= WHAT TO WORK ON =
Every entry should be transcribed word for word, so that nothing is missing.

___ THE DATA

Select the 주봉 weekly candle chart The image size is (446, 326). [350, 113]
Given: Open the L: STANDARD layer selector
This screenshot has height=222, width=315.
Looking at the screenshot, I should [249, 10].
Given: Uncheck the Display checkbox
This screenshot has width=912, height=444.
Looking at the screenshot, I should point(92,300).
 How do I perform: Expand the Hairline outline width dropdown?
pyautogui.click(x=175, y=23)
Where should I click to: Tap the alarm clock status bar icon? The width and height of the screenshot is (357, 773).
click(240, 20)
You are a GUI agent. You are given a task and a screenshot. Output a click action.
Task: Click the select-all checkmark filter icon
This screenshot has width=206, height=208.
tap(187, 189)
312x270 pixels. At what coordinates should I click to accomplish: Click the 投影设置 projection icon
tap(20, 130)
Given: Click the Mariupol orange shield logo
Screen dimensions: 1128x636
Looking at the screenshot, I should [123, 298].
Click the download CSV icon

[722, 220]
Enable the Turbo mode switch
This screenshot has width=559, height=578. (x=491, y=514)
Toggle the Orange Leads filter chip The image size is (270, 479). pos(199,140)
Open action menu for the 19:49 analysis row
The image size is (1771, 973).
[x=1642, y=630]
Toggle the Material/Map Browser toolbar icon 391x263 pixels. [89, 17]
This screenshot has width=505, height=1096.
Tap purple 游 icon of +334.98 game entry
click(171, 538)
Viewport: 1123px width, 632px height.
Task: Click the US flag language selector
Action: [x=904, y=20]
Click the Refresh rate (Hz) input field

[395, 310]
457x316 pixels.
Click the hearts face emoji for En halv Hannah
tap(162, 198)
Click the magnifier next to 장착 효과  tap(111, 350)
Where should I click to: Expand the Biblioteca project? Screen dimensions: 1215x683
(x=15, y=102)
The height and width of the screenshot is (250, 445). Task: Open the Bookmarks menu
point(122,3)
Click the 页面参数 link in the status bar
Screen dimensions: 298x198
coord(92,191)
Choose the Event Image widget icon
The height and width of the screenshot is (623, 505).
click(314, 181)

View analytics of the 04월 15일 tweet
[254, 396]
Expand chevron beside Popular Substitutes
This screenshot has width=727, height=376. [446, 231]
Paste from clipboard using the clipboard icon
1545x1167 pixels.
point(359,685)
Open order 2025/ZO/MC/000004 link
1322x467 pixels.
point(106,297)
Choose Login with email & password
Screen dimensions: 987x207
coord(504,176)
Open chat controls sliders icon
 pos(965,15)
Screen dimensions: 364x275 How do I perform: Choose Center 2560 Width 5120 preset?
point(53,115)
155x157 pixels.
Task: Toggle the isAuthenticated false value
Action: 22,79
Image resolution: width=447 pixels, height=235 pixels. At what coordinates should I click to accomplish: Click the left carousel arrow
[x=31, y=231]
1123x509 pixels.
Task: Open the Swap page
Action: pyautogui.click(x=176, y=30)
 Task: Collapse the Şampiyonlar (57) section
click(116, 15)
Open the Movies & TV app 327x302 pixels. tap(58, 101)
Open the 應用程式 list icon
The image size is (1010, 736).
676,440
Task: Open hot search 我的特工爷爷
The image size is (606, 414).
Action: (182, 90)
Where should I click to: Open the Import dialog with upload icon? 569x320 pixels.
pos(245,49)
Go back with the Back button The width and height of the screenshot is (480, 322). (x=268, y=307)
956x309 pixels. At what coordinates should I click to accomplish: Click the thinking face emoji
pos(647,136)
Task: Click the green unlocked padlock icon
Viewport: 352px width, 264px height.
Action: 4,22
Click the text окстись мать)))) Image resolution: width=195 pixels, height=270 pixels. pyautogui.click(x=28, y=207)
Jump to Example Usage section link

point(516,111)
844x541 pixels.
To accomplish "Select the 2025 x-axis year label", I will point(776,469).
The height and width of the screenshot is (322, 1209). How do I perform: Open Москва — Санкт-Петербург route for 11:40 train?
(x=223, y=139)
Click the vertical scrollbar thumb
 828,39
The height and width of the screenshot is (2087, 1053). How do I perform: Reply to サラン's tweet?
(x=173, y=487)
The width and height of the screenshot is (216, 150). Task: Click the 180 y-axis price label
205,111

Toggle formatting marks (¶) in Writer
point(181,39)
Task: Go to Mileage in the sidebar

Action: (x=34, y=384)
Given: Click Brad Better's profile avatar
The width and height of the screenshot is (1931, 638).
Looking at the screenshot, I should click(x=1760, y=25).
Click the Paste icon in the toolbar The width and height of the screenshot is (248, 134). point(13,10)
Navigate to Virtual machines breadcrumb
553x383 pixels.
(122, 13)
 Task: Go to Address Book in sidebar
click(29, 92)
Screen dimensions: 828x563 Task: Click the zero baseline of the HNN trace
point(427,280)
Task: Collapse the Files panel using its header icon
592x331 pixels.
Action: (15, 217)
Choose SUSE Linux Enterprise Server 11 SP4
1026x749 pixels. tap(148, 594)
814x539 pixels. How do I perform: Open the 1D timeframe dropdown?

______

= WRITTEN SOLUTION =
Select the 주봉 weekly candle chart The image size is (446, 326). [350, 113]
Given: Open the L: STANDARD layer selector
This screenshot has height=222, width=315.
Looking at the screenshot, I should [249, 10].
Given: Uncheck the Display checkbox
This screenshot has width=912, height=444.
Looking at the screenshot, I should point(92,300).
 How do I perform: Expand the Hairline outline width dropdown?
pyautogui.click(x=175, y=23)
Where should I click to: Tap the alarm clock status bar icon? The width and height of the screenshot is (357, 773).
click(240, 20)
You are a GUI agent. You are given a task and a screenshot. Output a click action.
Task: Click the select-all checkmark filter icon
This screenshot has width=206, height=208.
tap(187, 189)
312x270 pixels. At what coordinates should I click to accomplish: Click the 投影设置 projection icon
tap(20, 130)
Given: Click the Mariupol orange shield logo
Screen dimensions: 1128x636
Looking at the screenshot, I should [123, 298].
Click the download CSV icon

[722, 220]
Enable the Turbo mode switch
This screenshot has width=559, height=578. (x=491, y=514)
Toggle the Orange Leads filter chip The image size is (270, 479). pos(199,140)
Open action menu for the 19:49 analysis row
The image size is (1771, 973).
[x=1642, y=630]
Toggle the Material/Map Browser toolbar icon 391x263 pixels. [89, 17]
This screenshot has width=505, height=1096.
Tap purple 游 icon of +334.98 game entry
click(171, 538)
Viewport: 1123px width, 632px height.
Task: Click the US flag language selector
Action: [x=904, y=20]
Click the Refresh rate (Hz) input field

[395, 310]
457x316 pixels.
Click the hearts face emoji for En halv Hannah
tap(162, 198)
Click the magnifier next to 장착 효과  tap(111, 350)
Where should I click to: Expand the Biblioteca project? Screen dimensions: 1215x683
(x=15, y=102)
The height and width of the screenshot is (250, 445). Task: Open the Bookmarks menu
point(122,3)
Click the 页面参数 link in the status bar
Screen dimensions: 298x198
coord(92,191)
Choose the Event Image widget icon
The height and width of the screenshot is (623, 505).
click(314, 181)

View analytics of the 04월 15일 tweet
[254, 396]
Expand chevron beside Popular Substitutes
This screenshot has width=727, height=376. [446, 231]
Paste from clipboard using the clipboard icon
1545x1167 pixels.
point(359,685)
Open order 2025/ZO/MC/000004 link
1322x467 pixels.
point(106,297)
Choose Login with email & password
Screen dimensions: 987x207
coord(504,176)
Open chat controls sliders icon
 pos(965,15)
Screen dimensions: 364x275 How do I perform: Choose Center 2560 Width 5120 preset?
point(53,115)
155x157 pixels.
Task: Toggle the isAuthenticated false value
Action: 22,79
Image resolution: width=447 pixels, height=235 pixels. At what coordinates should I click to accomplish: Click the left carousel arrow
[x=31, y=231]
1123x509 pixels.
Task: Open the Swap page
Action: pyautogui.click(x=176, y=30)
 Task: Collapse the Şampiyonlar (57) section
click(116, 15)
Open the Movies & TV app 327x302 pixels. tap(58, 101)
Open the 應用程式 list icon
The image size is (1010, 736).
676,440
Task: Open hot search 我的特工爷爷
The image size is (606, 414).
Action: (182, 90)
Where should I click to: Open the Import dialog with upload icon? 569x320 pixels.
pos(245,49)
Go back with the Back button The width and height of the screenshot is (480, 322). (x=268, y=307)
956x309 pixels. At what coordinates should I click to accomplish: Click the thinking face emoji
pos(647,136)
Task: Click the green unlocked padlock icon
Viewport: 352px width, 264px height.
Action: 4,22
Click the text окстись мать)))) Image resolution: width=195 pixels, height=270 pixels. pyautogui.click(x=28, y=207)
Jump to Example Usage section link

point(516,111)
844x541 pixels.
To accomplish "Select the 2025 x-axis year label", I will point(776,469).
The height and width of the screenshot is (322, 1209). How do I perform: Open Москва — Санкт-Петербург route for 11:40 train?
(x=223, y=139)
Click the vertical scrollbar thumb
 828,39
The height and width of the screenshot is (2087, 1053). How do I perform: Reply to サラン's tweet?
(x=173, y=487)
The width and height of the screenshot is (216, 150). Task: Click the 180 y-axis price label
205,111

Toggle formatting marks (¶) in Writer
point(181,39)
Task: Go to Mileage in the sidebar

Action: (x=34, y=384)
Given: Click Brad Better's profile avatar
The width and height of the screenshot is (1931, 638).
Looking at the screenshot, I should click(x=1760, y=25).
Click the Paste icon in the toolbar The width and height of the screenshot is (248, 134). point(13,10)
Navigate to Virtual machines breadcrumb
553x383 pixels.
(122, 13)
 Task: Go to Address Book in sidebar
click(29, 92)
Screen dimensions: 828x563 Task: Click the zero baseline of the HNN trace
point(427,280)
Task: Collapse the Files panel using its header icon
592x331 pixels.
Action: (15, 217)
Choose SUSE Linux Enterprise Server 11 SP4
1026x749 pixels. tap(148, 594)
814x539 pixels. How do I perform: Open the 1D timeframe dropdown?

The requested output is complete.